Randomised controlled trials of cabergoline versus placebo in patients with a clinical diagnosis of idiopathic Parkinson's disease and long-term complications of levodopa therapy.
Data was abstracted independently by the authors and differences settled by discussion. The outcome measures used included Parkinson's disease rating scales, levodopa dosage, off time measurements and the frequency of withdrawals and adverse events.

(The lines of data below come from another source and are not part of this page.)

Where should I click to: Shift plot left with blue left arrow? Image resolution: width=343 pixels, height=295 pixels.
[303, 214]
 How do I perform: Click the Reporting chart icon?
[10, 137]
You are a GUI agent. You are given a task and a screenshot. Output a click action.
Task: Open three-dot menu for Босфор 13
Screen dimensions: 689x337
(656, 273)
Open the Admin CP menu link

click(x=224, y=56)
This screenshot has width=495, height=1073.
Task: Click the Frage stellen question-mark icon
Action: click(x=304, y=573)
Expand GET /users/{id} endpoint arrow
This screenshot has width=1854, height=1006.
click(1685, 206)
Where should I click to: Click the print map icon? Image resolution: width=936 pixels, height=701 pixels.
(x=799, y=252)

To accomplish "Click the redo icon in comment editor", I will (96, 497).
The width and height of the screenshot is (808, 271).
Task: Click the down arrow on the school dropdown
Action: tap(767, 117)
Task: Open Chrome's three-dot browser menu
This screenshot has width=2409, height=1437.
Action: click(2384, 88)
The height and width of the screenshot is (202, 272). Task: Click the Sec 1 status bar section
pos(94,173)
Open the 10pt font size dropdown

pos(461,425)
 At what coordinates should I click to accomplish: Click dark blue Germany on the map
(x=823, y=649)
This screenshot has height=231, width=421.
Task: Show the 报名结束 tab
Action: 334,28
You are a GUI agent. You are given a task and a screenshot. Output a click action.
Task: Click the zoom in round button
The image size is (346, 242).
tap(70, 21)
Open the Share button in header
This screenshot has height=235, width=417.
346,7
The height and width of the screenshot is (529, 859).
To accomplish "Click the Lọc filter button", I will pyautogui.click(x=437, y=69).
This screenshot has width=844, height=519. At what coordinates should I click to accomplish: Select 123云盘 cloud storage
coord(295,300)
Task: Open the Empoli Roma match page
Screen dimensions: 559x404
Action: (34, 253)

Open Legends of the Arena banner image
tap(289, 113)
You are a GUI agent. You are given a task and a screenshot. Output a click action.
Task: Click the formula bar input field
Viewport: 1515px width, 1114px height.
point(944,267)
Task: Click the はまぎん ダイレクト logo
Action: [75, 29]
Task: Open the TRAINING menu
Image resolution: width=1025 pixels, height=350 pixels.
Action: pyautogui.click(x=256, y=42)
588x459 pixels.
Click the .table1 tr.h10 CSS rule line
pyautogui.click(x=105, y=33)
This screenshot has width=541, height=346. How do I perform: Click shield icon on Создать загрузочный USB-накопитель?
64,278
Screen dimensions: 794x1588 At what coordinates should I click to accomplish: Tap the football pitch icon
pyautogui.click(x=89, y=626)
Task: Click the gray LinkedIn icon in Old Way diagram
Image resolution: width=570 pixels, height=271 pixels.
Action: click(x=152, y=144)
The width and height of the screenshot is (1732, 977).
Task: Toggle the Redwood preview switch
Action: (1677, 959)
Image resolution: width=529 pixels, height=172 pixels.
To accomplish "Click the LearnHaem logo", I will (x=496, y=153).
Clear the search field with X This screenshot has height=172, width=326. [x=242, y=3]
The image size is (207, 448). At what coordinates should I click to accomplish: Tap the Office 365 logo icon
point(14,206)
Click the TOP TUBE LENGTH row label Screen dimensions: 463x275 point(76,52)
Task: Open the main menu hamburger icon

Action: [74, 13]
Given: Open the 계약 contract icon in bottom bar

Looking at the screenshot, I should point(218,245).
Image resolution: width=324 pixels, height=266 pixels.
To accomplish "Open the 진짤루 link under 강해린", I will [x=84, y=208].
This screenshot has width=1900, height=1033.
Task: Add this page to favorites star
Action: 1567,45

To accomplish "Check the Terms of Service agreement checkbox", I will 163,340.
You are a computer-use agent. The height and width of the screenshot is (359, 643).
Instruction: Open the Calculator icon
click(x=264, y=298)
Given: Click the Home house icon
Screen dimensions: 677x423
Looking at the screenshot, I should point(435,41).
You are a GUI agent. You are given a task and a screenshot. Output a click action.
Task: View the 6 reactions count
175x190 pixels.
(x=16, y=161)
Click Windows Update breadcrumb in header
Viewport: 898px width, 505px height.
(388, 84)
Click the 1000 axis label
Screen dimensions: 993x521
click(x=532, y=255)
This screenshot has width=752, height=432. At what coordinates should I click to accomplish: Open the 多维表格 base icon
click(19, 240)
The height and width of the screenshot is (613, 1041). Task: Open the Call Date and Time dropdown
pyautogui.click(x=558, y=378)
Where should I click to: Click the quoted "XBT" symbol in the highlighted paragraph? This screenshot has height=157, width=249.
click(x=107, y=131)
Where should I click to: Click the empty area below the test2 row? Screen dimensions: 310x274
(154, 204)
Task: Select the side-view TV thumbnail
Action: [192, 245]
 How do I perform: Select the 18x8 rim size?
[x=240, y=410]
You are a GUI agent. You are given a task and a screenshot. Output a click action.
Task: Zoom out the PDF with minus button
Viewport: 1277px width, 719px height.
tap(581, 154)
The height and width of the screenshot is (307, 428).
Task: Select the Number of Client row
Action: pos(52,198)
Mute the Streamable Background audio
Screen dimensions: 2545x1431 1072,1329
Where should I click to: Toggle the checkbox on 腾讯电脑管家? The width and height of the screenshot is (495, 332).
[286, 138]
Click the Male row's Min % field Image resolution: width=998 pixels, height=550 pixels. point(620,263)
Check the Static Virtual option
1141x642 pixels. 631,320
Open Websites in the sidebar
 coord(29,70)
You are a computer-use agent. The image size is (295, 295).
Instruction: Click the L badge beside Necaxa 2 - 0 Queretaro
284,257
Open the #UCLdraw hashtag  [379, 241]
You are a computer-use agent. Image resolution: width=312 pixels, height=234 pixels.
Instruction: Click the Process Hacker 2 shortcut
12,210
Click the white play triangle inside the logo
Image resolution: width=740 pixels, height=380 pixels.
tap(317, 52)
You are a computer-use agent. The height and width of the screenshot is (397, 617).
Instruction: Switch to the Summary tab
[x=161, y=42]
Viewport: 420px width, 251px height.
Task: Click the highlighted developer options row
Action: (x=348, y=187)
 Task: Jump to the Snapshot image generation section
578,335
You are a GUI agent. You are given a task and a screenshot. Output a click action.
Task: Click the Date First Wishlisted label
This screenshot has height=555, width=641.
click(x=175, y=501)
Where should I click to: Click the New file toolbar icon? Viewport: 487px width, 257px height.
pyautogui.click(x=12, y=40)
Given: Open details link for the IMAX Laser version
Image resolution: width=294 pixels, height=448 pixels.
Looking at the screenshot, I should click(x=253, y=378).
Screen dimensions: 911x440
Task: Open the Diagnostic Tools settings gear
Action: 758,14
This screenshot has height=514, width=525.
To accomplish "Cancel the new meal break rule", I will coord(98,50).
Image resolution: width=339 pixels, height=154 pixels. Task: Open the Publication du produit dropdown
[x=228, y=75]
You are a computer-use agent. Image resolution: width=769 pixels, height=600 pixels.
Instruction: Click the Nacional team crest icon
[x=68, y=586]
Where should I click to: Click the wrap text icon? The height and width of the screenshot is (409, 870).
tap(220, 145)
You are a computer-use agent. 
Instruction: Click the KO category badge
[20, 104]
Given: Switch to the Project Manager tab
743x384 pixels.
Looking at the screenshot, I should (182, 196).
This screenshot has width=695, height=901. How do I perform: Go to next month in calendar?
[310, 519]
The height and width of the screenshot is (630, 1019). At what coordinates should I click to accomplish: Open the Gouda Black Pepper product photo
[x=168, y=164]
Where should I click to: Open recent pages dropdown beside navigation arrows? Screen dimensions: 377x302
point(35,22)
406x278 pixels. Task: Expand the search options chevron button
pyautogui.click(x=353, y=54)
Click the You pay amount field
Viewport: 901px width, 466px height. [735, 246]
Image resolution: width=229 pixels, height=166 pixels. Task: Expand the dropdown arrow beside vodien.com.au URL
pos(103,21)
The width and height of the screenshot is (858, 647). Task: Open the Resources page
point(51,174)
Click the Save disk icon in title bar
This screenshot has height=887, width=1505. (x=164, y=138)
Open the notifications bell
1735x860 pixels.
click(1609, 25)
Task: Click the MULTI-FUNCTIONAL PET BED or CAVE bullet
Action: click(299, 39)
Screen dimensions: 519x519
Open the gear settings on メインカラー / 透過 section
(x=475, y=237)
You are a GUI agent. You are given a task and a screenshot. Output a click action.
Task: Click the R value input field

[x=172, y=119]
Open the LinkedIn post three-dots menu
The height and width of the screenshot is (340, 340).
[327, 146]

Cabergoline has been compared with placebo in two phase II (6 - 12 weeks) and one phase III randomised controlled trials (24 weeks). These were double-blind, parallel group, multicentre studies including 268 patients with Parkinson's disease and motor complications. The reduction of 1.14 hours (WMD; 95% CI -0.06, 2.33; p = 0.06) in off time in favour of cabergoline was not statistically significant. Inadequate data on dyskinesia was collected either on rating scales or as adverse event reporting to allow a conclusion to be drawn. A small but statistically significant advantage of cabergoline over placebo was seen in one study for UPDRS ADL (part II) score and UPDRS motor score. No such advantage was seen in one other study due to small numbers of patients and the comparatively low doses of cabergoline used. No significant differences in Schwab and England scale were seen in two studies. Levodopa dose reduction was significantly greater with cabergoline (WMD 149.6 mg/d; 95% CI 94.1, 205.1; p < 0.00001). There was a trend towards more dopaminergic adverse events with cabergoline but this did not reach statistical significance at the p < 0.01 level. However, there was a trend towards fewer withdrawals from cabergoline.